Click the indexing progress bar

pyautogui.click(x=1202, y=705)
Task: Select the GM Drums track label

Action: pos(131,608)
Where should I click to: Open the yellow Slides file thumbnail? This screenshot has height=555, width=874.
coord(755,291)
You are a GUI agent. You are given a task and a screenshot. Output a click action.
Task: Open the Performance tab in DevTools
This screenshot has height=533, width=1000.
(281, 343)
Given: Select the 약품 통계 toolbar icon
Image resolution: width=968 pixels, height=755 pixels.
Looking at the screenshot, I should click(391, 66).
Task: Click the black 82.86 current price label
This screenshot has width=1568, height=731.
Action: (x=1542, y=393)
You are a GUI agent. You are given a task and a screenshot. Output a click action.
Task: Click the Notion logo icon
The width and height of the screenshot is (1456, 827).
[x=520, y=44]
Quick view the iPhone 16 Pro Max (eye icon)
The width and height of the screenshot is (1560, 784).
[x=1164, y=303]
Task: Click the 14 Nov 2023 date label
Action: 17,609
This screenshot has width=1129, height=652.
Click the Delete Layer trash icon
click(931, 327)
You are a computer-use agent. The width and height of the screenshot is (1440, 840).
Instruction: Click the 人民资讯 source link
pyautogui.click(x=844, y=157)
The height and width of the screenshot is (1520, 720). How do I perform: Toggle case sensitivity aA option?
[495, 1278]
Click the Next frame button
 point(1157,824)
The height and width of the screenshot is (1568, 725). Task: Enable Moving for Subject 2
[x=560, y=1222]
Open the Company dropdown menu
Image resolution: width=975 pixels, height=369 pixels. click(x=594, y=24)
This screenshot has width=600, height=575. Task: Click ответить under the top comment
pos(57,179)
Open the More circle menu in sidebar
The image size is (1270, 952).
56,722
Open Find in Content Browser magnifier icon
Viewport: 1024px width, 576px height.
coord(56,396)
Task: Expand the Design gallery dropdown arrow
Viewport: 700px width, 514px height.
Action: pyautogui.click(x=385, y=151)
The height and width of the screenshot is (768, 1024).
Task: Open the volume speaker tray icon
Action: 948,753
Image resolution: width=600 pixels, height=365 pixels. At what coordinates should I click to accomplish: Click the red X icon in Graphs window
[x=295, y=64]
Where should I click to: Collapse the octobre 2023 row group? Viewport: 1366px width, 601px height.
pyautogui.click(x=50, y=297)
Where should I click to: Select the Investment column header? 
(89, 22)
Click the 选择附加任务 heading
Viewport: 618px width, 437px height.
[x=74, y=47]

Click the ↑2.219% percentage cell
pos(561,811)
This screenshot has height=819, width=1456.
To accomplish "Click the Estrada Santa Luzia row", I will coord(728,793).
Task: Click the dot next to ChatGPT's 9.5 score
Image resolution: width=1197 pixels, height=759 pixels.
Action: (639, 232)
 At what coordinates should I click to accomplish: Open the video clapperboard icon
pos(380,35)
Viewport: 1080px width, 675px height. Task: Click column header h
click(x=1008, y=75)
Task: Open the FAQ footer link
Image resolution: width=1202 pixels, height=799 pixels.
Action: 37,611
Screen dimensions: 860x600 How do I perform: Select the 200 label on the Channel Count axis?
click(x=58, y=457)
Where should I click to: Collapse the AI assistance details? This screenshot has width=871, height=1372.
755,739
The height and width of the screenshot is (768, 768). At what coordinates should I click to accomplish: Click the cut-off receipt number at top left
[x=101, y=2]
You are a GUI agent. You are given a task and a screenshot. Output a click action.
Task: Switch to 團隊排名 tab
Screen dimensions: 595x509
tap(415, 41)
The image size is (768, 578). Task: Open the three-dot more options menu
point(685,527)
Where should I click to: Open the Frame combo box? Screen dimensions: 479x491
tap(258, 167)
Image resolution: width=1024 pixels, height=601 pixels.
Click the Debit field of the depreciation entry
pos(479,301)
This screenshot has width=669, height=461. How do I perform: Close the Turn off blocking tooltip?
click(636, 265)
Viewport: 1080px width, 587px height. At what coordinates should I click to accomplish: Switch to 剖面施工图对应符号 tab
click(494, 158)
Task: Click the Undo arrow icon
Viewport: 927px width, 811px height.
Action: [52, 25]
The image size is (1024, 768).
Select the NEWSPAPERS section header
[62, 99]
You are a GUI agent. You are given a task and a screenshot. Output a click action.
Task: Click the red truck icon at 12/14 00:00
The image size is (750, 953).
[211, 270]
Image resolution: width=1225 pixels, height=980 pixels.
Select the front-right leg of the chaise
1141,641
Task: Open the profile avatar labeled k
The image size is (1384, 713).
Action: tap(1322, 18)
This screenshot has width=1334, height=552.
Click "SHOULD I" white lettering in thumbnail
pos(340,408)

__Task instructions__. Restate the whole listing word for word so that no line differs from the original.

__Solution to this task__.
Click the indexing progress bar

pyautogui.click(x=1202, y=705)
Task: Select the GM Drums track label

Action: pos(131,608)
Where should I click to: Open the yellow Slides file thumbnail? This screenshot has height=555, width=874.
coord(755,291)
You are a GUI agent. You are given a task and a screenshot. Output a click action.
Task: Open the Performance tab in DevTools
This screenshot has height=533, width=1000.
(281, 343)
Given: Select the 약품 통계 toolbar icon
Image resolution: width=968 pixels, height=755 pixels.
Looking at the screenshot, I should click(391, 66).
Task: Click the black 82.86 current price label
This screenshot has width=1568, height=731.
Action: (x=1542, y=393)
You are a GUI agent. You are given a task and a screenshot. Output a click action.
Task: Click the Notion logo icon
The width and height of the screenshot is (1456, 827).
[x=520, y=44]
Quick view the iPhone 16 Pro Max (eye icon)
The width and height of the screenshot is (1560, 784).
[x=1164, y=303]
Task: Click the 14 Nov 2023 date label
Action: 17,609
This screenshot has width=1129, height=652.
Click the Delete Layer trash icon
click(931, 327)
You are a computer-use agent. The width and height of the screenshot is (1440, 840).
Instruction: Click the 人民资讯 source link
pyautogui.click(x=844, y=157)
The height and width of the screenshot is (1520, 720). How do I perform: Toggle case sensitivity aA option?
[495, 1278]
Click the Next frame button
 point(1157,824)
The height and width of the screenshot is (1568, 725). Task: Enable Moving for Subject 2
[x=560, y=1222]
Open the Company dropdown menu
Image resolution: width=975 pixels, height=369 pixels. click(x=594, y=24)
This screenshot has width=600, height=575. Task: Click ответить under the top comment
pos(57,179)
Open the More circle menu in sidebar
The image size is (1270, 952).
56,722
Open Find in Content Browser magnifier icon
Viewport: 1024px width, 576px height.
coord(56,396)
Task: Expand the Design gallery dropdown arrow
Viewport: 700px width, 514px height.
Action: pyautogui.click(x=385, y=151)
The height and width of the screenshot is (768, 1024).
Task: Open the volume speaker tray icon
Action: 948,753
Image resolution: width=600 pixels, height=365 pixels. At what coordinates should I click to accomplish: Click the red X icon in Graphs window
[x=295, y=64]
Where should I click to: Collapse the octobre 2023 row group? Viewport: 1366px width, 601px height.
pyautogui.click(x=50, y=297)
Where should I click to: Select the Investment column header? 
(89, 22)
Click the 选择附加任务 heading
Viewport: 618px width, 437px height.
[x=74, y=47]

Click the ↑2.219% percentage cell
pos(561,811)
This screenshot has height=819, width=1456.
To accomplish "Click the Estrada Santa Luzia row", I will coord(728,793).
Task: Click the dot next to ChatGPT's 9.5 score
Image resolution: width=1197 pixels, height=759 pixels.
Action: (639, 232)
 At what coordinates should I click to accomplish: Open the video clapperboard icon
pos(380,35)
Viewport: 1080px width, 675px height. Task: Click column header h
click(x=1008, y=75)
Task: Open the FAQ footer link
Image resolution: width=1202 pixels, height=799 pixels.
Action: 37,611
Screen dimensions: 860x600 How do I perform: Select the 200 label on the Channel Count axis?
click(x=58, y=457)
Where should I click to: Collapse the AI assistance details? This screenshot has width=871, height=1372.
755,739
The height and width of the screenshot is (768, 768). At what coordinates should I click to accomplish: Click the cut-off receipt number at top left
[x=101, y=2]
You are a GUI agent. You are given a task and a screenshot. Output a click action.
Task: Switch to 團隊排名 tab
Screen dimensions: 595x509
tap(415, 41)
The image size is (768, 578). Task: Open the three-dot more options menu
point(685,527)
Where should I click to: Open the Frame combo box? Screen dimensions: 479x491
tap(258, 167)
Image resolution: width=1024 pixels, height=601 pixels.
Click the Debit field of the depreciation entry
pos(479,301)
This screenshot has width=669, height=461. How do I perform: Close the Turn off blocking tooltip?
click(636, 265)
Viewport: 1080px width, 587px height. At what coordinates should I click to accomplish: Switch to 剖面施工图对应符号 tab
click(494, 158)
Task: Click the Undo arrow icon
Viewport: 927px width, 811px height.
Action: [52, 25]
The image size is (1024, 768).
Select the NEWSPAPERS section header
[62, 99]
You are a GUI agent. You are given a task and a screenshot. Output a click action.
Task: Click the red truck icon at 12/14 00:00
The image size is (750, 953).
[211, 270]
Image resolution: width=1225 pixels, height=980 pixels.
Select the front-right leg of the chaise
1141,641
Task: Open the profile avatar labeled k
The image size is (1384, 713).
Action: tap(1322, 18)
This screenshot has width=1334, height=552.
Click "SHOULD I" white lettering in thumbnail
pos(340,408)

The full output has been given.